* **WHAT YOU NEED TO DO**:
A single number is all that's needed: how many lines in the data contain the string "filter".

* **Stored items**:
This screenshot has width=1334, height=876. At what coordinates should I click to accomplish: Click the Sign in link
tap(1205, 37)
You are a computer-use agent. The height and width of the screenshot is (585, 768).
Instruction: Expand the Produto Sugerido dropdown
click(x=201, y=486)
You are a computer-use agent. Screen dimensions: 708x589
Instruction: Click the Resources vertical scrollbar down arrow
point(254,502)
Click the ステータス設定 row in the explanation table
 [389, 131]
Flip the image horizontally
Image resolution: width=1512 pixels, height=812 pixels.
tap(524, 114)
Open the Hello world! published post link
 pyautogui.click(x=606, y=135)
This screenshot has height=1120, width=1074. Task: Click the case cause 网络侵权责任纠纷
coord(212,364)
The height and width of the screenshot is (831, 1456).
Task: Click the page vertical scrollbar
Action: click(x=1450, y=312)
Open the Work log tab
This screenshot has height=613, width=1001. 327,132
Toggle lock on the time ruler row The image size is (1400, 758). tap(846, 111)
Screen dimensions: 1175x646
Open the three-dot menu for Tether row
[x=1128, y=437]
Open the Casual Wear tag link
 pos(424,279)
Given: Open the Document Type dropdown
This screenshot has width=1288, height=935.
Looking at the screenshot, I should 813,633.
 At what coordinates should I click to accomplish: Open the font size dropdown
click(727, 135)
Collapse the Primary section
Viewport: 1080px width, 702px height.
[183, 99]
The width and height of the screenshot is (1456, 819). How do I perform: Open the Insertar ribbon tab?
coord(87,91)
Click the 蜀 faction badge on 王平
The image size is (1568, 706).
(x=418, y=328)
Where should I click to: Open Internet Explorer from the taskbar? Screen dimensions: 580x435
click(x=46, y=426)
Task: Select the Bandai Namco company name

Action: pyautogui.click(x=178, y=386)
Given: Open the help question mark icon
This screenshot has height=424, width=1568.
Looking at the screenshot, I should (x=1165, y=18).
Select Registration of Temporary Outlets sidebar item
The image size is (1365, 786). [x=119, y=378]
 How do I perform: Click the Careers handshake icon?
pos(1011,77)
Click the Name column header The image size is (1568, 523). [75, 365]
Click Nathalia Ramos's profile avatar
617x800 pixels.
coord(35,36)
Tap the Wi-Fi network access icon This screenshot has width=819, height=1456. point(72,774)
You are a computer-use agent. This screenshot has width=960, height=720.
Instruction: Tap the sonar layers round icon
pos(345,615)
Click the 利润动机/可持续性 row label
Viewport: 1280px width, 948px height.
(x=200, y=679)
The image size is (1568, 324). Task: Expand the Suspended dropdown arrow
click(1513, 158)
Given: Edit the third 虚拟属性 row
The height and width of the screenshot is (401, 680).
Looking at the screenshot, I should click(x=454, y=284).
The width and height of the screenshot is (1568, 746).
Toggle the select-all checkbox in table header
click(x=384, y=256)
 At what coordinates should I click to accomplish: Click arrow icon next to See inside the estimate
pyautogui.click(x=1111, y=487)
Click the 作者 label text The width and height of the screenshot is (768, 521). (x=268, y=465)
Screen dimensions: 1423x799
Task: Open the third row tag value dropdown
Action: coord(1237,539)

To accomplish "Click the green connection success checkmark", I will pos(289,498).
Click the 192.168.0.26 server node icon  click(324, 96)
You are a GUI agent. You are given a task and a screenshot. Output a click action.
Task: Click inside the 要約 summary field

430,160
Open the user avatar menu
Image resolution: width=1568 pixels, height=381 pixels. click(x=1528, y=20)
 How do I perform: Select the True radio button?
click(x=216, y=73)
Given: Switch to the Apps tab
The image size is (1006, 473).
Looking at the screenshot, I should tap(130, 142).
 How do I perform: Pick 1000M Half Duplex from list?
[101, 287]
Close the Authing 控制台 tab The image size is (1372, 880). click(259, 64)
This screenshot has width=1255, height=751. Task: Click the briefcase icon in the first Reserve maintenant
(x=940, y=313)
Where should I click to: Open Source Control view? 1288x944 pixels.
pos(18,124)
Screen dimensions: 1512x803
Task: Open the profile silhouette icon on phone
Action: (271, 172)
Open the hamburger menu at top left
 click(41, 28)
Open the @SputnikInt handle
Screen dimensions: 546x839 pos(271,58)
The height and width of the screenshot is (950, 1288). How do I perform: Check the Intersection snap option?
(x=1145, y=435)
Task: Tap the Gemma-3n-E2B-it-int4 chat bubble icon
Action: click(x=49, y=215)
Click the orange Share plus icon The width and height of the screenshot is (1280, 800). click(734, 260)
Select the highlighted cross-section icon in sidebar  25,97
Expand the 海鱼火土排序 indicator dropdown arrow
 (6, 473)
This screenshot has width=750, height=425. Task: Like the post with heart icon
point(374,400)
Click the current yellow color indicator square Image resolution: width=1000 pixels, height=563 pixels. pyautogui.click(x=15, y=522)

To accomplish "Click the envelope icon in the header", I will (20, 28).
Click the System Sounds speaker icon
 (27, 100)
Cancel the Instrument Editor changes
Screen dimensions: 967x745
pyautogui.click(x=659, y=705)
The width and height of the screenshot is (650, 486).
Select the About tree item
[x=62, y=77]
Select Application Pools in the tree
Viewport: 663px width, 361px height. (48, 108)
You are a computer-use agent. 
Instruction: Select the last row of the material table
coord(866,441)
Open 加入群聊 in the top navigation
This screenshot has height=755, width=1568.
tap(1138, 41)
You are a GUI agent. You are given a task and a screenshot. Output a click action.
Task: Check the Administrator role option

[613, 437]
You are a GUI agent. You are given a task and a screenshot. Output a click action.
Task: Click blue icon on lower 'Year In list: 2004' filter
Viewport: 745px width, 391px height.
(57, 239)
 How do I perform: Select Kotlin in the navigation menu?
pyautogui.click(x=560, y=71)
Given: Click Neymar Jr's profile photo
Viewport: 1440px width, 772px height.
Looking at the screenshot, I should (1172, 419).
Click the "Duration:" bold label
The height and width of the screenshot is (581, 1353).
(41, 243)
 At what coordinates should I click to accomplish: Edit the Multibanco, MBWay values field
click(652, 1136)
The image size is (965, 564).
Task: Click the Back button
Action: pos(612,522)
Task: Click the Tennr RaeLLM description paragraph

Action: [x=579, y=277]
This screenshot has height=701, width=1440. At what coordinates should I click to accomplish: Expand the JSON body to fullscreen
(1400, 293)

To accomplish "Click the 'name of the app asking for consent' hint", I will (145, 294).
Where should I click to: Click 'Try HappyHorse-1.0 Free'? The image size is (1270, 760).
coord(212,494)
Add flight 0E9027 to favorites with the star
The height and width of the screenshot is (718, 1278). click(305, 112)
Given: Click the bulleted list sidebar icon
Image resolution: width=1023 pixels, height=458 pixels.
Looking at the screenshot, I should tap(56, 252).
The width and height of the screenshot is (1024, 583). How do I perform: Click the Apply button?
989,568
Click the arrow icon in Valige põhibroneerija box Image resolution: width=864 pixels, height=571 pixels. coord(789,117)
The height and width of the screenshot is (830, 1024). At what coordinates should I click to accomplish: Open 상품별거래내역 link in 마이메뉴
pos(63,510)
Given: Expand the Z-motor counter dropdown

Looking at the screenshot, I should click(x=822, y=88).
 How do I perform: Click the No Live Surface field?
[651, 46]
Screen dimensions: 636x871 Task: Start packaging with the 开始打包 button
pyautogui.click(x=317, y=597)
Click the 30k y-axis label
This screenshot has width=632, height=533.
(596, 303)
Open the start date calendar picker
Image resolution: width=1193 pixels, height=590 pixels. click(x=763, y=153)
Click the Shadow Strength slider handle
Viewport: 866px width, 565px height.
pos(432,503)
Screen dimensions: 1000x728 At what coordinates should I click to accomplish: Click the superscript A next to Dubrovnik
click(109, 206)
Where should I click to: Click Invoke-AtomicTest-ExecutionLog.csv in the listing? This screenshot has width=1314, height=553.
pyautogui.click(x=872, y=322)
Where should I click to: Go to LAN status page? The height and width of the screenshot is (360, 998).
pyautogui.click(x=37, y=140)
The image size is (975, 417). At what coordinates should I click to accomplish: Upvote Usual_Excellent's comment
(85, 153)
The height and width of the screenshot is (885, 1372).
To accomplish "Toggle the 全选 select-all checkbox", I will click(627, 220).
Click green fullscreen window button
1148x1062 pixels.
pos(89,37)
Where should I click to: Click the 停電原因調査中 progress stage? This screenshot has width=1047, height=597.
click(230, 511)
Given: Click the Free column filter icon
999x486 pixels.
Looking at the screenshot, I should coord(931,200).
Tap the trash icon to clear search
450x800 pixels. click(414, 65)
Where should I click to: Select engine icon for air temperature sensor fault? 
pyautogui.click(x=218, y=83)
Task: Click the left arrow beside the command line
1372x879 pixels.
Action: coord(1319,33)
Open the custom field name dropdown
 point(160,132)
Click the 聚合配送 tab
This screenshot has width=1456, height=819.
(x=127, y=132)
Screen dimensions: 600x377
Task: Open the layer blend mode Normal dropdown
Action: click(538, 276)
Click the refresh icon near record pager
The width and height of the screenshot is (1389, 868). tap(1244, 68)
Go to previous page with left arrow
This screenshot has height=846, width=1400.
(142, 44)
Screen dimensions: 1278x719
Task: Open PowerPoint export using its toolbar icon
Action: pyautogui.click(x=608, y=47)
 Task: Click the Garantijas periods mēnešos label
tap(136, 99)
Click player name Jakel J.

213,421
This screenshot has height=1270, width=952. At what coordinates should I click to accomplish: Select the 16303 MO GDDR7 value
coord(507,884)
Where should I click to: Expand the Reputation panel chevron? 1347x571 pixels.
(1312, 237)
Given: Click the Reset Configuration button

* **EXERCISE SOLUTION**:
2